2. Become more agile and flexible
We're proud of the stable and highly-available services we provide. Here we can
credit the expertise and hard work of our engineering staff, but also a
continuous investment in our infrastructure over time. This has a big footprint
- we are currently using almost 50 racks across our two data centres.
Each hardware element has its own lifecycle: procurement, shipping,
installation, configuration, patching, upgrading and retiring. With hundreds of
servers, network and storage equipment, this is a continuous operation that
takes a lot of time and effort. Hardware maintenance is not even the biggest
challenge here: our infrastructure doesn't offer much in the way of flexibility
and making changes is complex and expensive.
Our infrastructure also lacks elasticity, meaning that we have to estimate
demand and over-provision our services to cover any peaks. This makes us less
agile, by forcing us into long-term commitments and requiring us to pay for a
lot of unused or idle resources.
3. Focus engineering expertise on our core business
For each new application or change to our infrastructure, there are a lot of
manual steps that require tickets back and forth between separate engineering
teams. Getting from idea to reality can take many months, and we can see this
impacting our ability to innovate. This is inevitable when attention turns from
service excellence to fixing problems and time-consuming, mundane maintenance
tasks. We especially don't like this because we often need to react quickly as
an organisation, while also being able to experiment with new services in an
efficient way.
By moving to the cloud, we can build pipelines to deploy code faster, with
fewer errors and manual steps, and provide sandbox accounts for engineers to
quickly and safely test new technologies. We can also automate security
auditing and reporting as much as possible, at all application and
infrastructure layers.
There were two good comments on the article recently, from Niall Murphy and Bert Hubert.
We will respond to these soon, but I would like to reference one point Bert makes there,
which is essentially "Don't outsource your key capabilities." We completely
agree with this (many of us have been reading Bert's article on this topic recently).
This is precisely what we are *not* doing.
While it is important to have in-house expertise on all technical layers, some
are more important than others. For example, at the physical layer we are
already using data centre remote hands to replace failed disks, and we
generally want to eliminate as much of the repetitive work to unpack, rack, and
cable equipment in the data centre as we can. The resources we save here can be
used to double down on the capabilities we want to develop further. We will
continue to write our own software and control our deployment pipelines, and
configure routers, firewalls, load balancers, and storage devices - whether
they are physical or virtual, on-premise or in the cloud.
I see Hank's suggestion that we compile a list of outages. I'm reluctant to ask
our engineers to spend time on this when I think they'll find we have very
resilient services. But past results are not always the best indicator of
future performance. And with RPKI especially, I also expect that what we
consider acceptable resilience might increase as more and more networks come to
rely on it.
(Also I find "evade the discussion on the list by posting a new lengthy article on
labs every few months" not really helpful)
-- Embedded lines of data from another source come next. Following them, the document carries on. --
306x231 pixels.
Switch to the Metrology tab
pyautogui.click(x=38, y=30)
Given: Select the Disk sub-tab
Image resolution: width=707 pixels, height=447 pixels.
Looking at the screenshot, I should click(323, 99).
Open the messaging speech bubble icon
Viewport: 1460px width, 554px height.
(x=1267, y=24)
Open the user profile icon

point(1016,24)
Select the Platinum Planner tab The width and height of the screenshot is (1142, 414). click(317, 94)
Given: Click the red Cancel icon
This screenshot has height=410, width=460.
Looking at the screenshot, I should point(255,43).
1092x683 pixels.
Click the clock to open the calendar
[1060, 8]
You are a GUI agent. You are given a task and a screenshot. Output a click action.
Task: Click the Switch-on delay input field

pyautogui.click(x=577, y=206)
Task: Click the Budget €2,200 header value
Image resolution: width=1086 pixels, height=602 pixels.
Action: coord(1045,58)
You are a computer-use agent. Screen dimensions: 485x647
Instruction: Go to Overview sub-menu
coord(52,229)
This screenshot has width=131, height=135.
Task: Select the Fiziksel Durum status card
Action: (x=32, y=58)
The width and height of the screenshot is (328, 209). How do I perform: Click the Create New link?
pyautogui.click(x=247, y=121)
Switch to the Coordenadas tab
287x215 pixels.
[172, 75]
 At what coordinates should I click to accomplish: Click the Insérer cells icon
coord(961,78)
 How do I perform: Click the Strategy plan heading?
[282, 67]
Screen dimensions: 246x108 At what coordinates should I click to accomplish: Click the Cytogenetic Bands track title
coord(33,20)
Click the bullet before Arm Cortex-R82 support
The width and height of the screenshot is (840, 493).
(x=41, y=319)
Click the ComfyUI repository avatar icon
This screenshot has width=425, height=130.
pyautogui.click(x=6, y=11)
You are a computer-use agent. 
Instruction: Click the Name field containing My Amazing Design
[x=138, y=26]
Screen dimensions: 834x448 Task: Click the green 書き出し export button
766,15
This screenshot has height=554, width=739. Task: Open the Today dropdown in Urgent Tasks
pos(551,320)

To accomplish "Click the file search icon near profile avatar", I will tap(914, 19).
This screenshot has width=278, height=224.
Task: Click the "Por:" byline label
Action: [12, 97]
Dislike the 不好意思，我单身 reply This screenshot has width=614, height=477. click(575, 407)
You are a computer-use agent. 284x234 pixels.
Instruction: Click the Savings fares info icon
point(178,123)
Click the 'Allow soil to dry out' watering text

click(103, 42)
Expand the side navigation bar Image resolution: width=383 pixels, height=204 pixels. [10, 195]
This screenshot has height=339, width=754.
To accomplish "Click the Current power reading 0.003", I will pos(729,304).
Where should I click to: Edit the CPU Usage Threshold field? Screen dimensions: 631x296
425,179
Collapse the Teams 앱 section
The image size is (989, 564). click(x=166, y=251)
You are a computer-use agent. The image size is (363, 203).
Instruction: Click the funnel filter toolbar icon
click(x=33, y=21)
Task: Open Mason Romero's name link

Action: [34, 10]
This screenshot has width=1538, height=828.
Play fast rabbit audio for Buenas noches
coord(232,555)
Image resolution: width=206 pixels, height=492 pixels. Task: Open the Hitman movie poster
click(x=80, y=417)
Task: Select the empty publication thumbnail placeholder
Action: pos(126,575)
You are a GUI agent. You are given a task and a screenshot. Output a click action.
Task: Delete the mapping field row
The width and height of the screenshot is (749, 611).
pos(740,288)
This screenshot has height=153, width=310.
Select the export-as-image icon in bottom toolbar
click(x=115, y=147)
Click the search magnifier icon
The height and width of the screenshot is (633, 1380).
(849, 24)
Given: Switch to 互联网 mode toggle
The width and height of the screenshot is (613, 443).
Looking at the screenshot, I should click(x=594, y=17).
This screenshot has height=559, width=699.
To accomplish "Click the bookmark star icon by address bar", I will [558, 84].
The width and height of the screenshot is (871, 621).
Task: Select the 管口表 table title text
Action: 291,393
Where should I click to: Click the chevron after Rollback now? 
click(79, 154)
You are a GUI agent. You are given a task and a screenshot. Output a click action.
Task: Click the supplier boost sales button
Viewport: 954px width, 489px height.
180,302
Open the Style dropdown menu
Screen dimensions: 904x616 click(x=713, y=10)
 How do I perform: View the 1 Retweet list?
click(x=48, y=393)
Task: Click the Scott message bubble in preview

I do want to respond to this point. We sometimes miss a comment or take longer
to respond than is acceptable, and this is not something that we take lightly
as a company. But I would be disappointed if the community thought we were
trying to evade discussion. We are here, we are listening, and we will respond.
With that, it's over to you again - let me know if you feel I’ve missed
anything here.
Regards
Felipe Victolla Silveira
Chief Operations Officer
RIPE NCC